VOLTO FEROCE - «Non stupisce, invece - continua Famiglia Cristiana - il silenzio della nuova presidente della Commissione per l'infanzia, Alessandra Mussolini (non era più adatta Luisa Santolini, ex presidente del Forum delle famiglie?), perché le schedature etniche e religiose fanno parte del Dna familiare e, finalmente, tornano a essere patrimonio di Governo. Non sappiamo cosa ne pensi Berlusconi: permetterebbe che agenti di polizia prendessero le impronte dei suoi figli o dei suoi nipotini?». «Oggi, con le impronte digitali - prosegue - uno Stato di polizia mostra il volto più feroce a piccoli rom, che pur sono cittadini italiani. Perché non c'è la stessa ostinazione nel combattere la criminalità vera in vaste aree del Paese? La Convenzione Onu sui diritti dell'infanzia (firmata anche dall'Italia, che tutela i minori da qualsiasi discriminazione) non conta più niente. La schedatura di un bambino rom, che non ha commesso reato, viola la dignità umana. Così come la proposta di togliere la patria potestà ai genitori rom è una forzatura del diritto: nessun Tribunale dei minori la toglierà solo per la povertà e le difficili condizioni di vita». «Quanto alle impronte - aggiunge il settimanale - se vogliamo prenderle, cominciamo dai nostri figli; ancor meglio, dai parlamentari: i cittadini saprebbero chi lavora e chi marina, e anche chi fa il furbo, votando al posto di un altro».

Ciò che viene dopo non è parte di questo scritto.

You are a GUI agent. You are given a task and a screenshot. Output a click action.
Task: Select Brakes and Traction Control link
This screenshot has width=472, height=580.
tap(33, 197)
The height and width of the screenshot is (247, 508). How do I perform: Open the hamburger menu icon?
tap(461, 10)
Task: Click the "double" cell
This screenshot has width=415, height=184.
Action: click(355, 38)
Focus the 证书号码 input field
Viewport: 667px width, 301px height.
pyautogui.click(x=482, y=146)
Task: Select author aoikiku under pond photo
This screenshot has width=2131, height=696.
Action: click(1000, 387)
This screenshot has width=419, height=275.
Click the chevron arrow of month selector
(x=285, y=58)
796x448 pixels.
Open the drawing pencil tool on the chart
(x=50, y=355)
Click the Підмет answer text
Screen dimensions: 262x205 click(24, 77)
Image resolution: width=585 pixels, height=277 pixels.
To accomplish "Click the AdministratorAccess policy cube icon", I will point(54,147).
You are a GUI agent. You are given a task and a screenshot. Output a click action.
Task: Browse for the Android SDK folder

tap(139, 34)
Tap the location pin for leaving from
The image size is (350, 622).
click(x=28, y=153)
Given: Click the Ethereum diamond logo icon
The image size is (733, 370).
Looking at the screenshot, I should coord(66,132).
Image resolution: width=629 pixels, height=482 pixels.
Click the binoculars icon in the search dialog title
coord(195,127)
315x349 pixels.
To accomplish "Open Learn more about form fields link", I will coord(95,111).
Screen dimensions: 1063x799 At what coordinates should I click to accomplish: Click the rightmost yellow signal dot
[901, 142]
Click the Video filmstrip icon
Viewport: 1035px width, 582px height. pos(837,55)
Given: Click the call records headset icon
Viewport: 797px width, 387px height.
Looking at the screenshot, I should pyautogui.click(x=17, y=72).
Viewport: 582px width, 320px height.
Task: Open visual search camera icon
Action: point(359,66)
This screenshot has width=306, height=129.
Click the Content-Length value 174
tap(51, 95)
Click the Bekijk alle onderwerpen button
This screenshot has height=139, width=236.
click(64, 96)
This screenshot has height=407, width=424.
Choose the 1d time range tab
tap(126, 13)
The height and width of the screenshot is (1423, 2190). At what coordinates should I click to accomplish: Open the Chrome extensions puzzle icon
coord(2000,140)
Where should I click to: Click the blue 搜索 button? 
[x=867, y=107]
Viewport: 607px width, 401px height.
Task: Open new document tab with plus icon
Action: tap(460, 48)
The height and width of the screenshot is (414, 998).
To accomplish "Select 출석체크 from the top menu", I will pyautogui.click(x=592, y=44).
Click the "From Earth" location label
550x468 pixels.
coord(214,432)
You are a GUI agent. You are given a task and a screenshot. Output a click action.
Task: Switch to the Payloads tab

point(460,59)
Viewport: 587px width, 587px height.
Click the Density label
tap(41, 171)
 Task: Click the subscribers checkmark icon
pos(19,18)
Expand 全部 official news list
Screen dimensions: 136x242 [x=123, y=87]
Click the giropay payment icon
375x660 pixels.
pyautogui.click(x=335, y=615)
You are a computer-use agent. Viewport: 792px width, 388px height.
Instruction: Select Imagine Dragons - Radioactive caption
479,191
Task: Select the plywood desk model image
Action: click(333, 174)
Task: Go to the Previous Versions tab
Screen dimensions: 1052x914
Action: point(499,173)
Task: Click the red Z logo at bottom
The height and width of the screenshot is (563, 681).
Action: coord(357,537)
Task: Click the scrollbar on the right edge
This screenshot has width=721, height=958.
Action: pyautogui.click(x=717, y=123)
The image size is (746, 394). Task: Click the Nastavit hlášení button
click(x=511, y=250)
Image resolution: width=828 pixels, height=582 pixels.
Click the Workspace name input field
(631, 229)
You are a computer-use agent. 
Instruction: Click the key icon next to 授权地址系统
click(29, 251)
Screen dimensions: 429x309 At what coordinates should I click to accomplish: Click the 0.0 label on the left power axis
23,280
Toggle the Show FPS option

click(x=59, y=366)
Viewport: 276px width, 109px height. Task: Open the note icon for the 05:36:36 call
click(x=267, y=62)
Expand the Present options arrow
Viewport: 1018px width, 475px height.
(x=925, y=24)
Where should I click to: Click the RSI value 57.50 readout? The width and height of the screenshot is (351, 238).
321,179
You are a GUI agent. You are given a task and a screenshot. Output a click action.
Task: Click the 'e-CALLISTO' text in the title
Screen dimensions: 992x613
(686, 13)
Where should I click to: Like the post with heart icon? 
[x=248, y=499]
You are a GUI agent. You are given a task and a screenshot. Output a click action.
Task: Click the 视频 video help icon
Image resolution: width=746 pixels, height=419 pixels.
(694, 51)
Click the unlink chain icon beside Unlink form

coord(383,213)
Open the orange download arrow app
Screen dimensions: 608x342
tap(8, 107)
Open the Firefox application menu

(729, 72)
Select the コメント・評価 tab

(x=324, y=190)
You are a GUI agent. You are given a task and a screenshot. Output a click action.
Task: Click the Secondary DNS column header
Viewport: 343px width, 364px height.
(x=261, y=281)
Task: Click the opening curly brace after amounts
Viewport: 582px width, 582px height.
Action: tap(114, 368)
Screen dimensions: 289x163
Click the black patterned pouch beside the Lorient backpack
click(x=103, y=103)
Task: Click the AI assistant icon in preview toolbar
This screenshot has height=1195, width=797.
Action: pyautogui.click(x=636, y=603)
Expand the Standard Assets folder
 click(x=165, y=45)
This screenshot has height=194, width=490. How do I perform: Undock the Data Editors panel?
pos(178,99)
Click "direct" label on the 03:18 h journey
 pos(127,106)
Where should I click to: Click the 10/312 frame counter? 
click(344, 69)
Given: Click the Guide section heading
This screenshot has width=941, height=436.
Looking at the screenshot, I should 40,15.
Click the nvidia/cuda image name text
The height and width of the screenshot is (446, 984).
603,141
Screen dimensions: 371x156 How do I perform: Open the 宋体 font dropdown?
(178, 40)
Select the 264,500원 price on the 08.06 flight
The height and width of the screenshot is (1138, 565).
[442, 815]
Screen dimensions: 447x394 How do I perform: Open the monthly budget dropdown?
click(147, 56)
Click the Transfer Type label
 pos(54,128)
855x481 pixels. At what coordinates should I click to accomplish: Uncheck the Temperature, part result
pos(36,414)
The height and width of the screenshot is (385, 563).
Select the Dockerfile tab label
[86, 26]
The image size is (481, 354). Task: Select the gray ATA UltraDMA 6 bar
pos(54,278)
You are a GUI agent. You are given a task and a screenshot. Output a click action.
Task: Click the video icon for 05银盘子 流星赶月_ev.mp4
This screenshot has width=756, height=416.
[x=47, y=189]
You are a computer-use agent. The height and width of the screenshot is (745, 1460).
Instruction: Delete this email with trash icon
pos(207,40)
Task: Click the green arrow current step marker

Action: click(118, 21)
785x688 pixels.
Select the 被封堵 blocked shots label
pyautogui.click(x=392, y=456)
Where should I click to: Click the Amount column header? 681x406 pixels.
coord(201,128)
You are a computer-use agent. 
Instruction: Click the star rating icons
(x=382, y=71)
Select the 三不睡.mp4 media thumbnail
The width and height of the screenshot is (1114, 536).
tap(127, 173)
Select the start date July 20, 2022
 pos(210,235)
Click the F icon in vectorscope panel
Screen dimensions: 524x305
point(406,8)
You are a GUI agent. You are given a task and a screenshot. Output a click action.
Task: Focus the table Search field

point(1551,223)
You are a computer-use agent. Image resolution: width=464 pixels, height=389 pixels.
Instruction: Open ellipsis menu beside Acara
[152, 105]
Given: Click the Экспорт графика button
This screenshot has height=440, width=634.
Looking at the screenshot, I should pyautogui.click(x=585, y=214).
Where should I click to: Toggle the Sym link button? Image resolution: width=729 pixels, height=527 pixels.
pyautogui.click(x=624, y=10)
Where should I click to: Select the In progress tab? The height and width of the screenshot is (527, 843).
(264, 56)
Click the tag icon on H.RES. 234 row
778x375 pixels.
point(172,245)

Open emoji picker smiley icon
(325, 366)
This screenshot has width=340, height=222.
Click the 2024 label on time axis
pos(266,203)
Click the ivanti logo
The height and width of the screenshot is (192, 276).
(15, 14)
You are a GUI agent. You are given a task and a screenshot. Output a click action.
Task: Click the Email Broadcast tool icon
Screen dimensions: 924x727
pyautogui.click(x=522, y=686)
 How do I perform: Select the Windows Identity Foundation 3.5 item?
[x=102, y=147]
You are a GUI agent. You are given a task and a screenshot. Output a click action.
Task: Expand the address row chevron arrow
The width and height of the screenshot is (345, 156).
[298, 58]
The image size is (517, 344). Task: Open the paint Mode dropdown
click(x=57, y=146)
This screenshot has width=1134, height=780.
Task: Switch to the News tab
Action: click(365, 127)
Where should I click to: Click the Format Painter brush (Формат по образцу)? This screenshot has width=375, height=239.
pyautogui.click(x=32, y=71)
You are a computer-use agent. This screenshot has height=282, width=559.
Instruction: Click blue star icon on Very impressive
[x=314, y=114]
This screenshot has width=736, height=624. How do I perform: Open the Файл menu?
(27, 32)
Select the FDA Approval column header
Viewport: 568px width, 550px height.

IL PRECEDENTE - La dura critica di Famiglia Cristiana a Maroni arriva a una settimana da quella rivolta al premier, Silvio Berlusconi, sul tema della giustizia: «Il Cavaliere ha un'ossessione: i magistrati. E una passione: gli avvocati - scriveva il settimanale nello scorso numero -. Naturalmente, i primi sono contro di lui, gli altri li fa eleggere in Parlamento. E uno, ex segretario personale, lo mette ministro della Giustizia».
MARONI: INELUDIBILE - Nel frattempo, lo stesso Maroni risponde indirettamente a Famiglia Cristiana dichiarando «ineludibile il censimento di chi vive nei campi nomadi, adulti o bambini». Al termine di un incontro con il ministro dell'Interno francese, Michele Alliot-Marie, a Parigi, il responsabile del Viminale ha affermato di voler «sviluppare una politica comune» con la Francia. «La notizia dell'arresto di otto rom croati che sfruttavano i loro figli per mandarli a rubare e li disconoscevano una volta presi dalla Polizia dimostra - ha aggiunto il titolare del Viminale - inequivocabilmente che la nostra iniziativa di procedere al censimenti di chi vive nei campi nomadi, adulti o bambini, è ineludibile. La nostra iniziativa è in primo luogo a tutela dei minori e quello che è avvenuto dimostra che questa è l'unica strada possibile per tutelare i minorenni».